In a skillet, fry up your bacon. Eat bacon for breakfast because if you’re smoking some meat, you probably started early. Retain the bacon fat. You can substitute a stick of butter for bacon fat but why would you? Unless you’re a vegetarian. But if you’re a vegetarian, I imagine your need for barbecue sauce is low. To the bacon fat, add the onion, garlic, and peppers. Cook until the onions become tender. Add chili powder and stir. Cook for a few minutes longer. Remove from heat and allow to cool. You’re only going to allow this to cool because getting hot stuff on you can burn. After you’re satisfied that you won’t burn yourself, pour the mixture into a food processor. Hit frappe and allow it to run until the mixture is mostly liquefied.

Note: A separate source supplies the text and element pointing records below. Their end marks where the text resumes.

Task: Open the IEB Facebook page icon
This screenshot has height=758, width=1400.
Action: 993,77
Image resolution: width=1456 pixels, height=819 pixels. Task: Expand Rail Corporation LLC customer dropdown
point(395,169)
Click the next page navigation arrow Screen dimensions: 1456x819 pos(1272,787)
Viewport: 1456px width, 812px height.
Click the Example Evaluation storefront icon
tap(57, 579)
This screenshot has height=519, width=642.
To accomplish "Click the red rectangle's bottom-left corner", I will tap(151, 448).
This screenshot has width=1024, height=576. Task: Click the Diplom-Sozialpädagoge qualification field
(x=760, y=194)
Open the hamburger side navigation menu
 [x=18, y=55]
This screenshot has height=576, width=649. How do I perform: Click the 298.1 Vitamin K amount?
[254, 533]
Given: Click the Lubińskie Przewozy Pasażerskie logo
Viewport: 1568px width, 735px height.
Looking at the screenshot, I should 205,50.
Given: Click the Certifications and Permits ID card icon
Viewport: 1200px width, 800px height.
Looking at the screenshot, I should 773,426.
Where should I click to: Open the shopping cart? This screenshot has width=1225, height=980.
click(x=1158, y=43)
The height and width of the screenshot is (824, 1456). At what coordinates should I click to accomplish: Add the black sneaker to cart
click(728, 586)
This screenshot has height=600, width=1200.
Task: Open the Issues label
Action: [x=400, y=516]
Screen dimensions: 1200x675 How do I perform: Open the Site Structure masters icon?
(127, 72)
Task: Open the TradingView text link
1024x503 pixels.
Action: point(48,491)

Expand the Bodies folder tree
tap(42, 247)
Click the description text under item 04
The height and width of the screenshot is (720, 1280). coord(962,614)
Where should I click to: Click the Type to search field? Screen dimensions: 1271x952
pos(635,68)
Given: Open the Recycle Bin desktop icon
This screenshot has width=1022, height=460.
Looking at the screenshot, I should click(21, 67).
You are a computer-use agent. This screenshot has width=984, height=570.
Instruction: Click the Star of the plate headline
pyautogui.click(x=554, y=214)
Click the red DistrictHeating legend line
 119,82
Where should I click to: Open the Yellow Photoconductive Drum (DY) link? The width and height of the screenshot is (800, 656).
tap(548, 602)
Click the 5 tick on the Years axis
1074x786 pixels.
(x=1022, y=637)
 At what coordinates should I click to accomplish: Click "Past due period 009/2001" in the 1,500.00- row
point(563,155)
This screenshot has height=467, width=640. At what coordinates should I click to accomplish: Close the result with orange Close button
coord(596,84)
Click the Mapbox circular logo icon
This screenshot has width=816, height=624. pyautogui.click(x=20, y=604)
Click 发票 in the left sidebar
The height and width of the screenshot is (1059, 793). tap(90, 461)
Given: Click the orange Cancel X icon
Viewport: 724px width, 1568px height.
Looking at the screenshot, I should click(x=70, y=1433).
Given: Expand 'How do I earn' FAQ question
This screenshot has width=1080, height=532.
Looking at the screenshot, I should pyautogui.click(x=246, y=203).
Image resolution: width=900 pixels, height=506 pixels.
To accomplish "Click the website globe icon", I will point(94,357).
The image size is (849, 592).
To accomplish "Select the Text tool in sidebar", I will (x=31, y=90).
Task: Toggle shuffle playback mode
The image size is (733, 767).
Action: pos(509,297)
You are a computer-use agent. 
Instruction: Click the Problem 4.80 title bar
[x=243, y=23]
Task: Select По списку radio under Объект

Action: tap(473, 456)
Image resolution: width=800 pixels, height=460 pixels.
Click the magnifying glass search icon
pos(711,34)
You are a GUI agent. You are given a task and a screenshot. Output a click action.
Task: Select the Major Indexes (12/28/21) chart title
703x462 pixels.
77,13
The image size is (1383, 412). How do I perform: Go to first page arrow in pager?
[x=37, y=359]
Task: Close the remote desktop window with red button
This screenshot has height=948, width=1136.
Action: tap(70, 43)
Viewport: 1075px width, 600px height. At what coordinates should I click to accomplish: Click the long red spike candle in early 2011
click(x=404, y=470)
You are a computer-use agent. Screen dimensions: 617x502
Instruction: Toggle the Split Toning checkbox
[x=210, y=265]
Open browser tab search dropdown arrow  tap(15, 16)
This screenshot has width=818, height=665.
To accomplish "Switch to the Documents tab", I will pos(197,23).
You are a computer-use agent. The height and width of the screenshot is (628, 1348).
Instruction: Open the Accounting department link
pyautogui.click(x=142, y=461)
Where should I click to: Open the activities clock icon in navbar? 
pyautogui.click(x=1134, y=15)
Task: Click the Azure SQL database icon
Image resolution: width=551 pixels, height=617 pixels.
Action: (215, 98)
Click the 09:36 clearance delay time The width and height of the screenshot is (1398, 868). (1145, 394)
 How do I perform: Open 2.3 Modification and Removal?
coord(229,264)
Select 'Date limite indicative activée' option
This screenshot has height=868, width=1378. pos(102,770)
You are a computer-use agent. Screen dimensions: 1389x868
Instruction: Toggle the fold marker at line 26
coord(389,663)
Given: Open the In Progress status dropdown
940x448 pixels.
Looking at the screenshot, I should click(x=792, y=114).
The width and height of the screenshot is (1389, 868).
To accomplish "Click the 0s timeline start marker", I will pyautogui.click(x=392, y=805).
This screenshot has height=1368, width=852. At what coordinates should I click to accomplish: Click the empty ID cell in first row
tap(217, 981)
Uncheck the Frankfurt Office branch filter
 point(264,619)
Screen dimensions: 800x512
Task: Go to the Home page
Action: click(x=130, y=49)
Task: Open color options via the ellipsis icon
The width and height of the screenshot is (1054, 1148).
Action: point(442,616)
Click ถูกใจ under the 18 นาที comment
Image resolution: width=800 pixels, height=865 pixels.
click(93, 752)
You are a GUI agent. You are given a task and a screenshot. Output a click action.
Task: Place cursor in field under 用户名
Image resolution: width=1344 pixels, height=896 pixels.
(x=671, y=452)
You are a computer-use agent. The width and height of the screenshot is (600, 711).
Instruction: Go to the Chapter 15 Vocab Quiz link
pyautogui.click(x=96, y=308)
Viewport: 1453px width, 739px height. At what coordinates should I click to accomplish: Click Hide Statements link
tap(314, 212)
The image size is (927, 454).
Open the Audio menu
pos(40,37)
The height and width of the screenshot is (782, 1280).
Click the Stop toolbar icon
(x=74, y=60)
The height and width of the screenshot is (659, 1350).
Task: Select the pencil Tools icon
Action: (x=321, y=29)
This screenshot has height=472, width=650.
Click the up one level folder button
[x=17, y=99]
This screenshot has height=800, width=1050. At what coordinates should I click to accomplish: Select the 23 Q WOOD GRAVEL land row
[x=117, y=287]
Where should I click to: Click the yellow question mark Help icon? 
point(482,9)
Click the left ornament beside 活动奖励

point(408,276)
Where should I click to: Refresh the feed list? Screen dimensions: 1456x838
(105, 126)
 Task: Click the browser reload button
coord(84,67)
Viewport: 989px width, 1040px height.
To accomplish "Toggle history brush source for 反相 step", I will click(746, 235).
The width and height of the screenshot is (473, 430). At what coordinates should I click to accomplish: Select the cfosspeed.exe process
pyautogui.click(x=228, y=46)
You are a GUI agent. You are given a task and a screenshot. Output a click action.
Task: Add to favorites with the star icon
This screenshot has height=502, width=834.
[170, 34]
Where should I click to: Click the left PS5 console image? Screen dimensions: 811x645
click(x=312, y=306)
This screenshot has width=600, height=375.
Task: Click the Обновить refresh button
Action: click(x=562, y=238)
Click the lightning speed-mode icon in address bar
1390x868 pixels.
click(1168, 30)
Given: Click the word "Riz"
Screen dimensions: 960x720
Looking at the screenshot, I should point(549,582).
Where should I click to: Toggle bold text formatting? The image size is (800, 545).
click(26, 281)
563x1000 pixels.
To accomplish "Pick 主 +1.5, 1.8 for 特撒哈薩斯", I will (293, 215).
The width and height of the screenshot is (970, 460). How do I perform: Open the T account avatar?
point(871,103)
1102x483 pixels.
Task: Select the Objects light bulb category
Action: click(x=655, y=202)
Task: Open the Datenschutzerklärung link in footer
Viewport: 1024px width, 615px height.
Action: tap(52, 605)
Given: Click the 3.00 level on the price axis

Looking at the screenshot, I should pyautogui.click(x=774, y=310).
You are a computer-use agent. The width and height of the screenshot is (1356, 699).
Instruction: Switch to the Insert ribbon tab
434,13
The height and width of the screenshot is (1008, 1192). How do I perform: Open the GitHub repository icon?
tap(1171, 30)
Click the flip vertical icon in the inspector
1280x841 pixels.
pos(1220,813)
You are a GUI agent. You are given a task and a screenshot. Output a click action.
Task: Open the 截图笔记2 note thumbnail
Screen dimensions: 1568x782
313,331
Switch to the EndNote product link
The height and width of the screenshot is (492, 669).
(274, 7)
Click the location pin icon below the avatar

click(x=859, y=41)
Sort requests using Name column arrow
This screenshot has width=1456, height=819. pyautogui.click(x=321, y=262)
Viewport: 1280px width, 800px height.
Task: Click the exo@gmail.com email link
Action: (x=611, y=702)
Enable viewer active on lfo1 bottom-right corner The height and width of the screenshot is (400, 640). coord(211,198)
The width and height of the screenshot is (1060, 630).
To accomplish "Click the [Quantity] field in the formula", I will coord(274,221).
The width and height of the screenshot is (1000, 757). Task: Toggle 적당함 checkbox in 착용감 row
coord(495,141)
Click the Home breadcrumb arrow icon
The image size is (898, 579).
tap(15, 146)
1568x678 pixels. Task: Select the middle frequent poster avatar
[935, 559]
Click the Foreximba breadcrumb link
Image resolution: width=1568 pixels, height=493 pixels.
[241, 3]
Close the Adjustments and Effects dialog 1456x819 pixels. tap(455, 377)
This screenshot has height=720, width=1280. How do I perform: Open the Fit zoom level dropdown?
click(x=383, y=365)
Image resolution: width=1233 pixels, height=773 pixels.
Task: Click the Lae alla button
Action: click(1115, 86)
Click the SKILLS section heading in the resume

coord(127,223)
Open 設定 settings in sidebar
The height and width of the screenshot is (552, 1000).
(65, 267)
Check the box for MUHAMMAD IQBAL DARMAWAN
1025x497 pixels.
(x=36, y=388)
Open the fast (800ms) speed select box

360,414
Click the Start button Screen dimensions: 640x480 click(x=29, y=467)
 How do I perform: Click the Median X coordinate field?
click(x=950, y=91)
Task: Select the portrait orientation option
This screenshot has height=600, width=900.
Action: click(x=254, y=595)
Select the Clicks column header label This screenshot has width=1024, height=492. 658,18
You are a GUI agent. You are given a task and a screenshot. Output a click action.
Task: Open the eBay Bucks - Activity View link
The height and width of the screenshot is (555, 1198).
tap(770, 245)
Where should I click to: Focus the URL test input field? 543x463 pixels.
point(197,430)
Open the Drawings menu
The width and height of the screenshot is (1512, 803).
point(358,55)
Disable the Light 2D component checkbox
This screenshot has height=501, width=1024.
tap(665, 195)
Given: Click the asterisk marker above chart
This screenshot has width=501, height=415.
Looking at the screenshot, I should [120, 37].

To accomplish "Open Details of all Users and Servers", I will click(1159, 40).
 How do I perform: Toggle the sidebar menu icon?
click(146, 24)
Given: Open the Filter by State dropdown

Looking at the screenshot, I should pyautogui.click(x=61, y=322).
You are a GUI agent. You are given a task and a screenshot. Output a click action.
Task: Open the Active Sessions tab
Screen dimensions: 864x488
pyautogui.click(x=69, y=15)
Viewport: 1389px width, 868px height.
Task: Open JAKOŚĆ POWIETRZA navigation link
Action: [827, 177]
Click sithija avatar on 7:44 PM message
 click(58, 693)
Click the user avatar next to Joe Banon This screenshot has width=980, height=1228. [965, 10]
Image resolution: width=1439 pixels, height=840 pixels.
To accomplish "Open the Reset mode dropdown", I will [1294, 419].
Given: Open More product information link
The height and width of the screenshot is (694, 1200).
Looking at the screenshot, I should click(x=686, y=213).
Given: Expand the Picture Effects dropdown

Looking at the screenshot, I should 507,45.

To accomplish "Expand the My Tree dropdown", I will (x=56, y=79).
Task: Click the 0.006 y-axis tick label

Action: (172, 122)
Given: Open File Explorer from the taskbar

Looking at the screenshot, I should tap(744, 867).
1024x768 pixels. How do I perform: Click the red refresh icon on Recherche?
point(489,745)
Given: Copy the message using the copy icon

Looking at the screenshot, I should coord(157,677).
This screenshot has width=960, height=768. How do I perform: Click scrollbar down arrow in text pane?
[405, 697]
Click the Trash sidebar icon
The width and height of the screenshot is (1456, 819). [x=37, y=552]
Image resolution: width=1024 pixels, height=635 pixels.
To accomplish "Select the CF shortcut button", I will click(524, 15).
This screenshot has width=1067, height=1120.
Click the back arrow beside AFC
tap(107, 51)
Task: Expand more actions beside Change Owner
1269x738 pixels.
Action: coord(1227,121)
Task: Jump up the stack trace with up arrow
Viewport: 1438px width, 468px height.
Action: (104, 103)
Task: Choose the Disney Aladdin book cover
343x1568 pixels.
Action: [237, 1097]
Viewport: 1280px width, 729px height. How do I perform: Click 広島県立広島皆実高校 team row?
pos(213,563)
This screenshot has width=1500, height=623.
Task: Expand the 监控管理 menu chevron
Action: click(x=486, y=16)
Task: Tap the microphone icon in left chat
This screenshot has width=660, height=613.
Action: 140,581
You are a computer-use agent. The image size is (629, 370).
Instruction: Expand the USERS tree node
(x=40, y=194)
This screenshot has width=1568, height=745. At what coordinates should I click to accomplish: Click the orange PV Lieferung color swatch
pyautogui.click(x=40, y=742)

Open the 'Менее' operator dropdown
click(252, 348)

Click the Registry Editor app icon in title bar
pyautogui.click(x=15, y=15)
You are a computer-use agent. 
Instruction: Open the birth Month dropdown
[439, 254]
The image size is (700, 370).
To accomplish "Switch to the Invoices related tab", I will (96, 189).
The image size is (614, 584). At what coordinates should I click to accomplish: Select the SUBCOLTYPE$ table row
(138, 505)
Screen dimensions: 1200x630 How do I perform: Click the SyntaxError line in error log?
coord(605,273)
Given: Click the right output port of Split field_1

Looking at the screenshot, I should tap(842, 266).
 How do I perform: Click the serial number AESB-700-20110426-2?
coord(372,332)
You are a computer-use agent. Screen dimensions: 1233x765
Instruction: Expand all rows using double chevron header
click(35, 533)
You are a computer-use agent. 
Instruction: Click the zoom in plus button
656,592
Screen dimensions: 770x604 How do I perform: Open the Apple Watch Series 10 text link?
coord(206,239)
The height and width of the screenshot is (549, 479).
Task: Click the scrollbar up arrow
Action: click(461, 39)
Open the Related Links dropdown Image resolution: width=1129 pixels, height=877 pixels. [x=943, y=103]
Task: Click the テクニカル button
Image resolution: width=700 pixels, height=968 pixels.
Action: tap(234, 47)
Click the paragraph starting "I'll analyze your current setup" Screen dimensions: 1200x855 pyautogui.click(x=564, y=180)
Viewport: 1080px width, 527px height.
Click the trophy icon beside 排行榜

Transfer the liquid to a large pot and put it on the stove. To the mixture, stir in the following:
4 cups ketchup
1 cup yellow mustard
1 cup apple cider vinegar
2/3 cup Worcestershire sauce
1/2 cup lemon juice
1/2 cup dark molasses
1/2 cup honey
2 cups brown sugar
2 tablespoons of ginger powder
1/4 cup Soy sauce
ground black pepper to taste (I like mine peppery)
Kosher salt to taste
Bring mixture to a gentle boil and reduce heat. After a few minutes on reduced heat, transfer to your smoker. And let it cook all day. I said the smoker was optional. If you do not plan on using one or don’t have one, no worries. Just keep cooking it on the stove. If you do not use a smoker, I recommend adding a bit of Liquid Smoke to add some smoky flavor. And keep it on your stove on low for an hour or so.
I like mine a bit spicy so I’ll also add some hot sauce on occasion.
You can use the sauce on any thing you’d put barbecue sauce on. Once the sauce cools, I transfer my sauce to a large and clean ketchup bottle and keep it in the fridge. It will keep for several months.